1. The first part of our function is R(t) = 2e^t, which is what the growth rate is up to and including t=tc. So, right at t=tc, the value from this part is 2e^(tc).
2. The second part of our function is R(t) = a, which is what the growth rate is after t=tc.
3. For the function to be continuous, the value where the first part ends must be exactly the same as the value where the second part begins (and stays). So, we set them equal: a = 2e^(tc).

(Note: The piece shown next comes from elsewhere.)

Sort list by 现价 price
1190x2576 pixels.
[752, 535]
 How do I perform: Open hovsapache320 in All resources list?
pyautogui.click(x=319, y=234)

This means that 'a' has to be exactly 2e^(tc) to make the function smooth!

(b) Now, we're told that tc = 2. This makes it easier to draw!
1. First, let's figure out what 'a' is with tc = 2. From part (a), we know a = 2e^(tc), so a = 2e^2.
2. So, for the first part of the graph (when t is between 0 and 2, including 2), the function is R(t) = 2e^t.
- When t=0, R(0) = 2e^0 = 2 * 1 = 2. So, the graph starts at the point (0, 2).
- This part of the graph is an exponential curve, meaning it gets steeper as t increases.
- When t=2 (the switch-over point), R(2) = 2e^2. If you use a calculator, e is about 2.718, so e^2 is about 7.389. That means 2e^2 is about 14.778. So, at t=2, the graph reaches approximately (2, 14.78).
3. For the second part of the graph (when t is greater than 2), the function is R(t) = a, which we found is 2e^2.
- Since 'a' is just a number (about 14.78), this part of the graph is a straight, horizontal line.
- It starts at t=2 (right where the exponential part ended) and goes flat forever at the height of 2e^2.

So, the graph looks like a curve that swoops up from (0,2) to (2, 2e^2), and then from that exact point, it just goes straight across like a flat road.